### Problem to solve:
From the records below, copy out exactly the lines from the one containing "The height and width of the screenshot is (272, 605)." to the one containing "Given: Click the phrase 'old work shirts.'", both included. Add nothing else.

### Data shown:
==============================
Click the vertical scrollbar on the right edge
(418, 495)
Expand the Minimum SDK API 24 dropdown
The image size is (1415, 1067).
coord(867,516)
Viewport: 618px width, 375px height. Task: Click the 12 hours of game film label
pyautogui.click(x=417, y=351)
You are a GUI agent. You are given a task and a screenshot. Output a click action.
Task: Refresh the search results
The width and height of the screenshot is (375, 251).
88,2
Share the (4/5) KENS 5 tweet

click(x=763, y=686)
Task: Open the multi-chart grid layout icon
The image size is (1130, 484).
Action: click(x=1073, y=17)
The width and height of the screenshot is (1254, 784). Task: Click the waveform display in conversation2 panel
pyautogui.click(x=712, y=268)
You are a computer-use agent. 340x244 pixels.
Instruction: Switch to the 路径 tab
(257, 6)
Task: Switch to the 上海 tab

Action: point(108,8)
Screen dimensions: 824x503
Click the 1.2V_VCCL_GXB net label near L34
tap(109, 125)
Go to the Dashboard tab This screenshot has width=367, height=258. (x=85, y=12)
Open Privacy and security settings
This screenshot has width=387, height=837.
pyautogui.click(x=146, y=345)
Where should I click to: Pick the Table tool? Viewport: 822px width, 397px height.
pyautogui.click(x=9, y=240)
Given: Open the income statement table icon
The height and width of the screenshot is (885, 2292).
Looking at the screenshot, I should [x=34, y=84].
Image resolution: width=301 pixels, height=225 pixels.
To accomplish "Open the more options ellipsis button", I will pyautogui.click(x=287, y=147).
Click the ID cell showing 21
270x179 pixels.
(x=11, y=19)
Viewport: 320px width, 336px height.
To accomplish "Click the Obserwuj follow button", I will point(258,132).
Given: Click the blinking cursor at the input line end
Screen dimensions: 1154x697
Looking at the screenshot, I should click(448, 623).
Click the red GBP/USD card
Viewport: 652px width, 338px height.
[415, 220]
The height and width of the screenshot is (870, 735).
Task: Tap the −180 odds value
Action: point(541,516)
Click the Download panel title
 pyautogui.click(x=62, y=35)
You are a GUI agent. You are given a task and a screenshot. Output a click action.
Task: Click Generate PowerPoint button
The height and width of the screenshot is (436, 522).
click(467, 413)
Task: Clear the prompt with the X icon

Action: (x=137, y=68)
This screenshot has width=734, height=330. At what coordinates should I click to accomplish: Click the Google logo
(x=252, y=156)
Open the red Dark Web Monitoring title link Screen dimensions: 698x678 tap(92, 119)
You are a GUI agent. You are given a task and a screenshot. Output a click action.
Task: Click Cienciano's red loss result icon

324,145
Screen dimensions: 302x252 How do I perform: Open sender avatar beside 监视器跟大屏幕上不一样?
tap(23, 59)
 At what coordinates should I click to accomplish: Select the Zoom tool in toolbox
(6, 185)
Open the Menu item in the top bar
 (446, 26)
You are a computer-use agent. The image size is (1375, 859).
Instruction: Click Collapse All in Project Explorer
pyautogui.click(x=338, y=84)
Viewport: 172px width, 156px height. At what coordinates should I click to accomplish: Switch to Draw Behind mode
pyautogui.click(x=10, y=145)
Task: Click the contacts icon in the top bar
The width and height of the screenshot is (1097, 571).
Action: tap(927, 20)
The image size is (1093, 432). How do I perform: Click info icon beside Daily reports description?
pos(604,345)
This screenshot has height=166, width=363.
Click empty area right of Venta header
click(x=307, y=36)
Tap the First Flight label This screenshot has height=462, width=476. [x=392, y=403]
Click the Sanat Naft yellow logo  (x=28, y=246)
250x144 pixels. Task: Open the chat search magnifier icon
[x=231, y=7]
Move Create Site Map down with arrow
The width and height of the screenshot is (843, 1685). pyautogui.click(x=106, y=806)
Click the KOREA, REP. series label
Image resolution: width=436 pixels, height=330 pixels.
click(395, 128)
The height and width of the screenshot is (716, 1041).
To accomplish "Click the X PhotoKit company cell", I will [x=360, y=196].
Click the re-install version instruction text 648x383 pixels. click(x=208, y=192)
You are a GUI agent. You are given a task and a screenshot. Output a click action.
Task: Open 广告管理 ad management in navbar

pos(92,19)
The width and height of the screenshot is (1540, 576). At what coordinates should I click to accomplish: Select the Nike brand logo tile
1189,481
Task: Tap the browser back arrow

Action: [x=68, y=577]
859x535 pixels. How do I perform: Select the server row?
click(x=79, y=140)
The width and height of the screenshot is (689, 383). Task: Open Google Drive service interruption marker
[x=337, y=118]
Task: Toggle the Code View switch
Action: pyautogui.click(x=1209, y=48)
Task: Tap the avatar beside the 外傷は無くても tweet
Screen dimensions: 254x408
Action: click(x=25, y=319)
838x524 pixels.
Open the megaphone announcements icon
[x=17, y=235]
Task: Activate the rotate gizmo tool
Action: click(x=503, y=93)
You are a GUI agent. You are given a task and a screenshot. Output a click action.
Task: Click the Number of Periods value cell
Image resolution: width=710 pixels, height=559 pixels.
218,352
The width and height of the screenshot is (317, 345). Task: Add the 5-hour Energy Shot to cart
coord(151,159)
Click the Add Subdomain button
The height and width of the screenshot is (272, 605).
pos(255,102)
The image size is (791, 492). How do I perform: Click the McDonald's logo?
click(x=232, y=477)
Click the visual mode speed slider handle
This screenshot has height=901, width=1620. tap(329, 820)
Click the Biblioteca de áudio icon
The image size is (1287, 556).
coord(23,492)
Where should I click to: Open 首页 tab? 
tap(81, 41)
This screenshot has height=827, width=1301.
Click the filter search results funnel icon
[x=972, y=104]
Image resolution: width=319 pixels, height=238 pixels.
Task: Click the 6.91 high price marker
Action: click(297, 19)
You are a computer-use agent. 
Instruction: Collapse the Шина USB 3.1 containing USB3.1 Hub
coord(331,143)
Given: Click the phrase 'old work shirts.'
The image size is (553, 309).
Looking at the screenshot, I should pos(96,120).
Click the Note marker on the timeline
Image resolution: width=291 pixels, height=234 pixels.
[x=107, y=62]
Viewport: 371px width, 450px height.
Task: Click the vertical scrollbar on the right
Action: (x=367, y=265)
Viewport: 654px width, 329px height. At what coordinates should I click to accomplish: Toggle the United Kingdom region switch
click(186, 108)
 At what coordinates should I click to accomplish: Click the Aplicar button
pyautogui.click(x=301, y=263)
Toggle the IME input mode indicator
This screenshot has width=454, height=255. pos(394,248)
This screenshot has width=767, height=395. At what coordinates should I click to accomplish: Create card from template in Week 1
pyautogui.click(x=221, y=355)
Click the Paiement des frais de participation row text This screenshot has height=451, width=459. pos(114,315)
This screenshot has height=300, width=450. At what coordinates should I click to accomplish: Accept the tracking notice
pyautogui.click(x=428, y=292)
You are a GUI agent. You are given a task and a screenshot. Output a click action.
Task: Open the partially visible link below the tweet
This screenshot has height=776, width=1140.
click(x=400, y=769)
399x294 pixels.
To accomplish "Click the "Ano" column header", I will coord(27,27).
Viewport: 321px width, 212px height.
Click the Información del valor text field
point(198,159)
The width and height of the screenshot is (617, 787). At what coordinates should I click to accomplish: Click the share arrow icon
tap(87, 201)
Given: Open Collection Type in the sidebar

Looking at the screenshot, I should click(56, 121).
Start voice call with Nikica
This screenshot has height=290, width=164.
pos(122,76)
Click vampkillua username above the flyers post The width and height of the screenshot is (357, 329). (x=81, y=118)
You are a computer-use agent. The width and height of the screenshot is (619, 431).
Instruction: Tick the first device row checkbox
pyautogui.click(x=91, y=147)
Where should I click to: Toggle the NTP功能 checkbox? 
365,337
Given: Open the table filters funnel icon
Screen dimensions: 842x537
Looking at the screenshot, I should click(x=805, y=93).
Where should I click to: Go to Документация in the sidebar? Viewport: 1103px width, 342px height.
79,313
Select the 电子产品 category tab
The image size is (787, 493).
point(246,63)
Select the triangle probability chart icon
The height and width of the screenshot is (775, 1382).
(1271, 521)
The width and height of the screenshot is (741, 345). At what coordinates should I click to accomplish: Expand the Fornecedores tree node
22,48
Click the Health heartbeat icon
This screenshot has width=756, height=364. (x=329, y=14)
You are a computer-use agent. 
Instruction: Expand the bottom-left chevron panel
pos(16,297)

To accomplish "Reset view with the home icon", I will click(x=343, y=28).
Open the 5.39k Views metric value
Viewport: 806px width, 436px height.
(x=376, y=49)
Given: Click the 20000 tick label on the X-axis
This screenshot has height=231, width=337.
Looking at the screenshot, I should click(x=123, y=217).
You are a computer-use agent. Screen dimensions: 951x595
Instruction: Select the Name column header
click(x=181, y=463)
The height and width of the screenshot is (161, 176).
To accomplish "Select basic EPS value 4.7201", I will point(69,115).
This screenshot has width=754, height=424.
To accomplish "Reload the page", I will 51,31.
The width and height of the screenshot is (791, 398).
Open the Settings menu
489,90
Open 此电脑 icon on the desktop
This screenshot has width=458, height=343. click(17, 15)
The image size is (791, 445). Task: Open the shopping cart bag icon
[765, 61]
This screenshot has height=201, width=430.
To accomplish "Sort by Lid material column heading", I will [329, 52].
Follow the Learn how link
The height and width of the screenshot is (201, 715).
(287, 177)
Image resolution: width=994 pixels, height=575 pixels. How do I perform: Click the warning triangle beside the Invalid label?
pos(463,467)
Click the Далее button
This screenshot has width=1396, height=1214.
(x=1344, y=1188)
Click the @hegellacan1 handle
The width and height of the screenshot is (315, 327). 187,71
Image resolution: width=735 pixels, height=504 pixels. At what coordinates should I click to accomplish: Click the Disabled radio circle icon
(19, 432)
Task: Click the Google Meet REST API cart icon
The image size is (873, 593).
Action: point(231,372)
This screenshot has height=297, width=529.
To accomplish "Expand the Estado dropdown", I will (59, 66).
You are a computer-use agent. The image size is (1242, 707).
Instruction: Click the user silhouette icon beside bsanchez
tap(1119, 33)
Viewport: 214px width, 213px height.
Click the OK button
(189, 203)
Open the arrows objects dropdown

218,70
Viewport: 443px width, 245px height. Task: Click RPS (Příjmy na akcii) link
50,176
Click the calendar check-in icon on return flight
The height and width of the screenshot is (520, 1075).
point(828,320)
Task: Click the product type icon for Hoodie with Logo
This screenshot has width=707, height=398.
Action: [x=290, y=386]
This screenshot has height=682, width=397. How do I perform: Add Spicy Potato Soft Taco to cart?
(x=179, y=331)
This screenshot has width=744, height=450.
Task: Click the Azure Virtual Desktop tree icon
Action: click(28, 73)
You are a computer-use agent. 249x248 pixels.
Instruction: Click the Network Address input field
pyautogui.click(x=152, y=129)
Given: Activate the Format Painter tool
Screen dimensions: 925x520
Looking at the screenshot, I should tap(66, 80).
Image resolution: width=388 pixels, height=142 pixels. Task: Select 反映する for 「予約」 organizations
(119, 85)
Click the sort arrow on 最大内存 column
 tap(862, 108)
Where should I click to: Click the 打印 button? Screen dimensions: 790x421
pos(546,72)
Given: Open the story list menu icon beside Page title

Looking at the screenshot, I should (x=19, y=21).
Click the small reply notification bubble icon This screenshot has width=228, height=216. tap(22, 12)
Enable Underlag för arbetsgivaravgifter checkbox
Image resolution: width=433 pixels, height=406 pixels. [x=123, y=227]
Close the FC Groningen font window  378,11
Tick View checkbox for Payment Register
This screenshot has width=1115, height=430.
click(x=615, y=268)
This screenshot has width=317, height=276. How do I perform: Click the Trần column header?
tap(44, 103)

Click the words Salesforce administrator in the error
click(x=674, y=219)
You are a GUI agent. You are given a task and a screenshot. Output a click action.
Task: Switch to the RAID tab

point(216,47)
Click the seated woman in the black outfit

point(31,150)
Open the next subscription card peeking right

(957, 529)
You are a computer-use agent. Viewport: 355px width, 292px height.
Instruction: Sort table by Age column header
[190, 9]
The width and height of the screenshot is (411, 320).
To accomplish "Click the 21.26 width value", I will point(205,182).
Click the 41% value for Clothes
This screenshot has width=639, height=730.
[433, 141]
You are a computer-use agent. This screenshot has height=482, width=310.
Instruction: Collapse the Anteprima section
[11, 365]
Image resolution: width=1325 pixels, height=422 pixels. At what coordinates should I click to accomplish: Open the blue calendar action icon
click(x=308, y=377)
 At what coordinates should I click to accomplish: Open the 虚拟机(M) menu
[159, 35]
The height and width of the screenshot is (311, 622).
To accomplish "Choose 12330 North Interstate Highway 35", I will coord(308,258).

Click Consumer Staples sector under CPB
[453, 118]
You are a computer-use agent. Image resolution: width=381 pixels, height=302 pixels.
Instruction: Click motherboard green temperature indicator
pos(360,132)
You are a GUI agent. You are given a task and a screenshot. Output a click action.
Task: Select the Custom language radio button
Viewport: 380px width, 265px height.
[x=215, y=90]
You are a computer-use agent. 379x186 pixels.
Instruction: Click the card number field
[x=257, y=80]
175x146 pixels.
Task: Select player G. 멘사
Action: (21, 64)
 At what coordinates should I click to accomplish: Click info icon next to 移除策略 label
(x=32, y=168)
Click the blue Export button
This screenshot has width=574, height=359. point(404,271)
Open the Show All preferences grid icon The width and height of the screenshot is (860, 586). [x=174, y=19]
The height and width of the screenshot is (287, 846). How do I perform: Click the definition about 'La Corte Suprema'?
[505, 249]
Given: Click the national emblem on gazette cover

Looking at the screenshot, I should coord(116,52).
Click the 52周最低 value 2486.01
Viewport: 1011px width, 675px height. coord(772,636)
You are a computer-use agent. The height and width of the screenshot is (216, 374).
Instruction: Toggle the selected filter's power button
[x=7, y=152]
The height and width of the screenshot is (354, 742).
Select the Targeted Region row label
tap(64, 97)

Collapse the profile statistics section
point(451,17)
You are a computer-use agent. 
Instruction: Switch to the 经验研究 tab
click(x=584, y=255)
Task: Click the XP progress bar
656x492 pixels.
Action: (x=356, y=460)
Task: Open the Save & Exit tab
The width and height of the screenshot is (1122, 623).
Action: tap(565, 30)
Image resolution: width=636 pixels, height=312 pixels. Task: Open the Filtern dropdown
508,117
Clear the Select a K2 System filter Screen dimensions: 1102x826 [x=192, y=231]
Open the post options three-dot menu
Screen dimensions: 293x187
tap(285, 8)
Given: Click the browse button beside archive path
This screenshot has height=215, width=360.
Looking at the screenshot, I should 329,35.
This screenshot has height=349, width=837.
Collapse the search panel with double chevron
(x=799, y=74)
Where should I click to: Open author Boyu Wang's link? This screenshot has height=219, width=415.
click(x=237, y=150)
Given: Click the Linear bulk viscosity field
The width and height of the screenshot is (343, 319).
==============================
### Written solution:
The height and width of the screenshot is (272, 605).
pos(255,102)
The image size is (791, 492). How do I perform: Click the McDonald's logo?
click(x=232, y=477)
Click the visual mode speed slider handle
This screenshot has height=901, width=1620. tap(329, 820)
Click the Biblioteca de áudio icon
The image size is (1287, 556).
coord(23,492)
Where should I click to: Open 首页 tab? 
tap(81, 41)
This screenshot has height=827, width=1301.
Click the filter search results funnel icon
[x=972, y=104]
Image resolution: width=319 pixels, height=238 pixels.
Task: Click the 6.91 high price marker
Action: click(297, 19)
You are a computer-use agent. 
Instruction: Collapse the Шина USB 3.1 containing USB3.1 Hub
coord(331,143)
Given: Click the phrase 'old work shirts.'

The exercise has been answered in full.